• _PROBLEM STATEMENT_
Using the records that appear below, write out exactly the lines from the one with "The image size is (1297, 816)." through the one with "Viewport: 904px width, 380px height.", keeping both end lines.

• _GIVEN DATA_
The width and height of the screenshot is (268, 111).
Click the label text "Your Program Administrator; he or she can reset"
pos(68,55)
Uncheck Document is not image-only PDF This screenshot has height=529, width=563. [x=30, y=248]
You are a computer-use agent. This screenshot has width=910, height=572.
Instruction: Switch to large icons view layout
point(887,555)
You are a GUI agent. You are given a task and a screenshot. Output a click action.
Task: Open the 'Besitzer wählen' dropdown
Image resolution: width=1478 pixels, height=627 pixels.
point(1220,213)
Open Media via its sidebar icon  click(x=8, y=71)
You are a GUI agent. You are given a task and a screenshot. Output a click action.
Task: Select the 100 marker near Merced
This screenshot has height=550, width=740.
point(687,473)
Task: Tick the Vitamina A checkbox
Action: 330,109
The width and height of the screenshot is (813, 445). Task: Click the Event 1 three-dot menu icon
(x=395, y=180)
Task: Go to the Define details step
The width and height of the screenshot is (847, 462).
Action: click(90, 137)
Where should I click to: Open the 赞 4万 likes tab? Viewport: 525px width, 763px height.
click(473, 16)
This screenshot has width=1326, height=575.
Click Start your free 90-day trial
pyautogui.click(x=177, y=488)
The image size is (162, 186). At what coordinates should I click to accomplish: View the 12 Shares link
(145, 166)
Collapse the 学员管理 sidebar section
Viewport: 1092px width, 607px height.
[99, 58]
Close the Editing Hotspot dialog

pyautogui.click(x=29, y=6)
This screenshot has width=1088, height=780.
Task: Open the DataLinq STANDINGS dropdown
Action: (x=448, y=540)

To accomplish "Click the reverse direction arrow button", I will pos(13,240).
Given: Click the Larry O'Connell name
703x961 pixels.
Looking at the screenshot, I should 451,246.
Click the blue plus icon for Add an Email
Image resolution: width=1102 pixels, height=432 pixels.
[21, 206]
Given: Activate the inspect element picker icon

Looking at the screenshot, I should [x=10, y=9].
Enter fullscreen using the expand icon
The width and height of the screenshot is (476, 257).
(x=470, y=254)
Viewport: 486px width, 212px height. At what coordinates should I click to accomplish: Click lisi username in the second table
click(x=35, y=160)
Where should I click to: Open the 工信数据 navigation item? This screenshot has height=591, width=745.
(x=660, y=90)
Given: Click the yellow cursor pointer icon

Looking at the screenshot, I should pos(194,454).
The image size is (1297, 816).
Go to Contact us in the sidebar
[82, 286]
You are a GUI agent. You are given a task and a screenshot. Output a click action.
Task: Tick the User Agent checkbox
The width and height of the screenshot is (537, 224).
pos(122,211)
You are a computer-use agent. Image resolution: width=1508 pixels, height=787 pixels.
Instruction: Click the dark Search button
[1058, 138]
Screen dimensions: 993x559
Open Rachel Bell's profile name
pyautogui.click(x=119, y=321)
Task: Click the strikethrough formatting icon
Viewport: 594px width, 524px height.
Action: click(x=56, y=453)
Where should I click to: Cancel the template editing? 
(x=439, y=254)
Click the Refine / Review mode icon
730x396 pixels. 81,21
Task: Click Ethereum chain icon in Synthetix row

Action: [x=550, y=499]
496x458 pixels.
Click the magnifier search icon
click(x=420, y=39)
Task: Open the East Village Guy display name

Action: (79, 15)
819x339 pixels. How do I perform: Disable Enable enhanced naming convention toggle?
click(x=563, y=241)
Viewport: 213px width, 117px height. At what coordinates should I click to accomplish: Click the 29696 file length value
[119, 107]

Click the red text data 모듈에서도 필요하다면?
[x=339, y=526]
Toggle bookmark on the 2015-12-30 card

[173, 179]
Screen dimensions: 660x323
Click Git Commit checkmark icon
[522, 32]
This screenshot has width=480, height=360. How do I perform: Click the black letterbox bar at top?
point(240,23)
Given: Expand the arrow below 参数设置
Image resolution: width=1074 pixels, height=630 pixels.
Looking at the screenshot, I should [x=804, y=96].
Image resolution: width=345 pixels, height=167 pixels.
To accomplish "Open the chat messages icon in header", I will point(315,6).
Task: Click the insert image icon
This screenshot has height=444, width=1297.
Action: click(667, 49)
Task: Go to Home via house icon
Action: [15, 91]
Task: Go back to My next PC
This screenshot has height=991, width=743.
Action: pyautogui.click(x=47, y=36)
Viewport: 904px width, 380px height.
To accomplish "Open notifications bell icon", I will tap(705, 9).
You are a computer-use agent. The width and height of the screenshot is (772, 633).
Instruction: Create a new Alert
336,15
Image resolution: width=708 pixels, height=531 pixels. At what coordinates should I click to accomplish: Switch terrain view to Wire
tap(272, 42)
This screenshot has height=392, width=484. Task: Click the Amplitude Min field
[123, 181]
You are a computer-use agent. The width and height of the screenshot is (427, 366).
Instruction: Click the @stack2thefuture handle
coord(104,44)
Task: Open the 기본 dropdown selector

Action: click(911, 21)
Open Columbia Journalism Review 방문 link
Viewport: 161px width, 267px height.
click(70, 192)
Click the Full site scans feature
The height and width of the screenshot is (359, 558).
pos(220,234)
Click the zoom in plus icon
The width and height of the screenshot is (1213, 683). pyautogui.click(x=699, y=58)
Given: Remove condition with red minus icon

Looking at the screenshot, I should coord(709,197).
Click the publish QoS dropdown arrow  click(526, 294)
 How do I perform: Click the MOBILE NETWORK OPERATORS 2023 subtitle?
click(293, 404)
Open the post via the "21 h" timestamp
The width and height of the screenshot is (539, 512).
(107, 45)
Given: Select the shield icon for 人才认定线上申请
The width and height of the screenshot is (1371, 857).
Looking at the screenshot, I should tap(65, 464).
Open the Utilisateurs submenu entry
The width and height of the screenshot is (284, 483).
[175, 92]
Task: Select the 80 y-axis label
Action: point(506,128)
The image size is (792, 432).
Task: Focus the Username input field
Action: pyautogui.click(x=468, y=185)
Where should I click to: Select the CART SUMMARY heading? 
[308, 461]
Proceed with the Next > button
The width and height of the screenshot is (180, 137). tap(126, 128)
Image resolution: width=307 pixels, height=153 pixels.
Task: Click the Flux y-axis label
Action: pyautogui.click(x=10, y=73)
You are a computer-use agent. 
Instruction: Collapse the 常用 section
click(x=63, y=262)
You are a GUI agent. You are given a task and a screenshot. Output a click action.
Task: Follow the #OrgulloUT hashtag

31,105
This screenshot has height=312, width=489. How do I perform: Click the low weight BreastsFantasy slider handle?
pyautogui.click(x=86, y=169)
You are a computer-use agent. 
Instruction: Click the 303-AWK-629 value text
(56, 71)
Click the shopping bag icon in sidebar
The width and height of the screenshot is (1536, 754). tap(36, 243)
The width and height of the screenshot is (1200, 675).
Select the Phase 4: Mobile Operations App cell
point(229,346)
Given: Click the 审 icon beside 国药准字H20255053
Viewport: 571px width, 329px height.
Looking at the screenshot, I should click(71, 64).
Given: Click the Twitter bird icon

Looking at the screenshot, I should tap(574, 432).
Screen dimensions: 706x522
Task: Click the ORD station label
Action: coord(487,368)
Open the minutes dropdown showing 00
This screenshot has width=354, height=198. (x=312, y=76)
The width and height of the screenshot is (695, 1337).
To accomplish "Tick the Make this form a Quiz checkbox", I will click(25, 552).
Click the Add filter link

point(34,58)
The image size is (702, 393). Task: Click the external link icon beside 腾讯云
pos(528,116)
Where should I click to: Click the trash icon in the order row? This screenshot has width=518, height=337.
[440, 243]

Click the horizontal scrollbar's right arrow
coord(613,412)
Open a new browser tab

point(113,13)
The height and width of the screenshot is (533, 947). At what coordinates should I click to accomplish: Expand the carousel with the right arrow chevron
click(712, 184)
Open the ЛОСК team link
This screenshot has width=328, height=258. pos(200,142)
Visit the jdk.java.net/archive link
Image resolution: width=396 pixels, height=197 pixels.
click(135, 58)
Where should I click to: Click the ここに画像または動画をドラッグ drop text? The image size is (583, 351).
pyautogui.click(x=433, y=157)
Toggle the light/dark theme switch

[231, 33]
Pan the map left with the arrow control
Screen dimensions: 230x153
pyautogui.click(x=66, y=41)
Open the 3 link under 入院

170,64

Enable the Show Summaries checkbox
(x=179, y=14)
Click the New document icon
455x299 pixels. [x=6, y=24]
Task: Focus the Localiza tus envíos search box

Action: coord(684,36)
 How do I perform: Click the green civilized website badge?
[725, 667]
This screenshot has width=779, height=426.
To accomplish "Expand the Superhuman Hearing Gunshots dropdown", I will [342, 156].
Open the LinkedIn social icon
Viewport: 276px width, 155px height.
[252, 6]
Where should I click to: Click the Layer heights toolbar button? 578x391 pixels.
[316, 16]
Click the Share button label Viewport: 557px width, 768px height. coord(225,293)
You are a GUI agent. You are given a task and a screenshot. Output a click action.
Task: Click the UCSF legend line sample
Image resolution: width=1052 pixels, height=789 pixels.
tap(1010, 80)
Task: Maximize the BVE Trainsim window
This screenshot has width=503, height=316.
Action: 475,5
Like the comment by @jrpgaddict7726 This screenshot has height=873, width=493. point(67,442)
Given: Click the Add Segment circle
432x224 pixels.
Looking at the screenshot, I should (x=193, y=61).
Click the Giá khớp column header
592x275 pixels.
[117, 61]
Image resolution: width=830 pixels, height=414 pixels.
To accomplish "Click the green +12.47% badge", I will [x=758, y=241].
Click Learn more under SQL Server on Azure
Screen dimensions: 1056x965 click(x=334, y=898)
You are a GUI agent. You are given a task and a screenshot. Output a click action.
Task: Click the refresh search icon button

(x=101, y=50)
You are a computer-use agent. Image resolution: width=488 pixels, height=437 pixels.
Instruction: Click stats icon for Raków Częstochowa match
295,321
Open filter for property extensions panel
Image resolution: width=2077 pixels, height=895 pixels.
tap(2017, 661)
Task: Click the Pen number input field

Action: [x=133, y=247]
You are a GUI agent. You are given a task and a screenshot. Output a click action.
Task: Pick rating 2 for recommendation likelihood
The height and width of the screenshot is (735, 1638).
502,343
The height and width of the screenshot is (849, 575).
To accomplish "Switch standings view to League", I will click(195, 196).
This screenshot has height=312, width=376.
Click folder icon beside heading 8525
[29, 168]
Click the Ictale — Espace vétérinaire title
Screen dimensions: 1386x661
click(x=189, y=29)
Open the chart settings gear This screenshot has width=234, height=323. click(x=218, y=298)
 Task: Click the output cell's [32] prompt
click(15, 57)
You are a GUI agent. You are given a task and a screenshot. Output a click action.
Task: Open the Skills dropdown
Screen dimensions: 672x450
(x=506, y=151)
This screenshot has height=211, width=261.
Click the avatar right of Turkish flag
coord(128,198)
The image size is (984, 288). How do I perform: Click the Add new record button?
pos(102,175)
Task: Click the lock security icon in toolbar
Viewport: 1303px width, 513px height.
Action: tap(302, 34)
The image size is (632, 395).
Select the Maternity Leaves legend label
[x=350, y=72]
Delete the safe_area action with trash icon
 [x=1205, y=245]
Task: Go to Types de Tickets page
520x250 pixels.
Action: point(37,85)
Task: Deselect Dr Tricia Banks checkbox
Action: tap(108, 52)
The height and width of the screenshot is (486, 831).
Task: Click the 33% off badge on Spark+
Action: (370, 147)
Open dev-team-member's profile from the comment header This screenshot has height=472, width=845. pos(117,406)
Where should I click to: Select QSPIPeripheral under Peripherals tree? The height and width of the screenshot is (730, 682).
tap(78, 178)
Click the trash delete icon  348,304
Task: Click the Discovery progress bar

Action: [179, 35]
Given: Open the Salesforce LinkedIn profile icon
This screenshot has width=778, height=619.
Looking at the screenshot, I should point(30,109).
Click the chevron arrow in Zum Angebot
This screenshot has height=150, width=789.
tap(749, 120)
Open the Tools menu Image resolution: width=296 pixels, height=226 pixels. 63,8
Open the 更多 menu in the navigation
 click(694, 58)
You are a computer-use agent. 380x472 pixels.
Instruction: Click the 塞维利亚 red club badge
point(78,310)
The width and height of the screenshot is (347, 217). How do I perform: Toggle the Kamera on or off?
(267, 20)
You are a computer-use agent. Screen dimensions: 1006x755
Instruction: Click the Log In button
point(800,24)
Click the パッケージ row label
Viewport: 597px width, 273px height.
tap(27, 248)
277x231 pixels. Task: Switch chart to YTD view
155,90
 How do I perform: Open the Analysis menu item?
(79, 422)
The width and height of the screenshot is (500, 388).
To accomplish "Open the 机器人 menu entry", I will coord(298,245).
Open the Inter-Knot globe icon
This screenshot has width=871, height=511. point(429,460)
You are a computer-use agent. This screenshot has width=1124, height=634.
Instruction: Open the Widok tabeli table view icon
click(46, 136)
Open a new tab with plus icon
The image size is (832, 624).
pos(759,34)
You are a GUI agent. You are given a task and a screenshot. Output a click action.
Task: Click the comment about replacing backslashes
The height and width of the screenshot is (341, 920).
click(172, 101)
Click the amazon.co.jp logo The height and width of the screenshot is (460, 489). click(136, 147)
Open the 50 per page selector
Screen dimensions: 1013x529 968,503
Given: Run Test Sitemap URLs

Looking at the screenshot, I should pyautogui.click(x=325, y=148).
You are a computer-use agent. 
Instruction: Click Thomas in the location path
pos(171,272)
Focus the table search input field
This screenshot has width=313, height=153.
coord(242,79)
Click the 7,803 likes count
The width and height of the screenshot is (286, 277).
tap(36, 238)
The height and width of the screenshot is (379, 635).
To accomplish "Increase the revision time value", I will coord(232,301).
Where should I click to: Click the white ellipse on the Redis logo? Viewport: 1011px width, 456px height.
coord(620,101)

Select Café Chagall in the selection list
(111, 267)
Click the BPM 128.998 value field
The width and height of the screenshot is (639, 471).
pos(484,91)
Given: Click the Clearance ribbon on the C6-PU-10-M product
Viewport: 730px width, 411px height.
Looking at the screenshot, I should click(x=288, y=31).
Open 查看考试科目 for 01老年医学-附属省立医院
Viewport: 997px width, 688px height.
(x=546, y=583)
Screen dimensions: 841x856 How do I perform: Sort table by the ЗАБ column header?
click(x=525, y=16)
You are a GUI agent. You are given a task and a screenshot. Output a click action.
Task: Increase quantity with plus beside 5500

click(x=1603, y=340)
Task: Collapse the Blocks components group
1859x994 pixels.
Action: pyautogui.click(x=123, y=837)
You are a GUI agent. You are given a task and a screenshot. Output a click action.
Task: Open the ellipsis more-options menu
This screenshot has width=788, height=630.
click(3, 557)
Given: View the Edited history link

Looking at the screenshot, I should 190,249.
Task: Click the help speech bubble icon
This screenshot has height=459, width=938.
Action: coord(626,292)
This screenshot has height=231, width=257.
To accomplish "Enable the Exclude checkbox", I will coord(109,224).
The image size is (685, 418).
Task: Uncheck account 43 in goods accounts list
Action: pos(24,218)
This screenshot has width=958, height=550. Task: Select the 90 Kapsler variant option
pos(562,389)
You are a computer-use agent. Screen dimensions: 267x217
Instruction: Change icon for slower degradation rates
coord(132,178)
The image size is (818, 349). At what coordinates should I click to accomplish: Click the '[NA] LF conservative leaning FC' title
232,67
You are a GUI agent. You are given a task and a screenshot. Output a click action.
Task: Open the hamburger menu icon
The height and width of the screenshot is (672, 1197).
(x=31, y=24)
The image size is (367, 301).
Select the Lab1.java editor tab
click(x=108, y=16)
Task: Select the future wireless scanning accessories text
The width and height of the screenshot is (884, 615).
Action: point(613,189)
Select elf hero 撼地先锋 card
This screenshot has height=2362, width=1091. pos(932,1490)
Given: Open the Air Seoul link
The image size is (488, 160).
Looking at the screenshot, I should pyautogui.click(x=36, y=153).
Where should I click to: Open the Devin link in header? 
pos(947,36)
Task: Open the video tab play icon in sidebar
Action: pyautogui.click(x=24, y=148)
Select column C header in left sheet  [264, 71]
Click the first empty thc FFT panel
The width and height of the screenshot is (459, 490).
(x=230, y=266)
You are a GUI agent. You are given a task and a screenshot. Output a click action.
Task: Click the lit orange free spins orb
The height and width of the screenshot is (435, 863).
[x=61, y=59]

• _ANSWER SECTION_
The image size is (1297, 816).
Go to Contact us in the sidebar
[82, 286]
You are a GUI agent. You are given a task and a screenshot. Output a click action.
Task: Tick the User Agent checkbox
The width and height of the screenshot is (537, 224).
pos(122,211)
You are a computer-use agent. Image resolution: width=1508 pixels, height=787 pixels.
Instruction: Click the dark Search button
[1058, 138]
Screen dimensions: 993x559
Open Rachel Bell's profile name
pyautogui.click(x=119, y=321)
Task: Click the strikethrough formatting icon
Viewport: 594px width, 524px height.
Action: click(x=56, y=453)
Where should I click to: Cancel the template editing? 
(x=439, y=254)
Click the Refine / Review mode icon
730x396 pixels. 81,21
Task: Click Ethereum chain icon in Synthetix row

Action: [x=550, y=499]
496x458 pixels.
Click the magnifier search icon
click(x=420, y=39)
Task: Open the East Village Guy display name

Action: (79, 15)
819x339 pixels. How do I perform: Disable Enable enhanced naming convention toggle?
click(x=563, y=241)
Viewport: 213px width, 117px height. At what coordinates should I click to accomplish: Click the 29696 file length value
[119, 107]

Click the red text data 모듈에서도 필요하다면?
[x=339, y=526]
Toggle bookmark on the 2015-12-30 card

[173, 179]
Screen dimensions: 660x323
Click Git Commit checkmark icon
[522, 32]
This screenshot has width=480, height=360. How do I perform: Click the black letterbox bar at top?
point(240,23)
Given: Expand the arrow below 参数设置
Image resolution: width=1074 pixels, height=630 pixels.
Looking at the screenshot, I should [x=804, y=96].
Image resolution: width=345 pixels, height=167 pixels.
To accomplish "Open the chat messages icon in header", I will point(315,6).
Task: Click the insert image icon
This screenshot has height=444, width=1297.
Action: click(667, 49)
Task: Go to Home via house icon
Action: [15, 91]
Task: Go back to My next PC
This screenshot has height=991, width=743.
Action: pyautogui.click(x=47, y=36)
Viewport: 904px width, 380px height.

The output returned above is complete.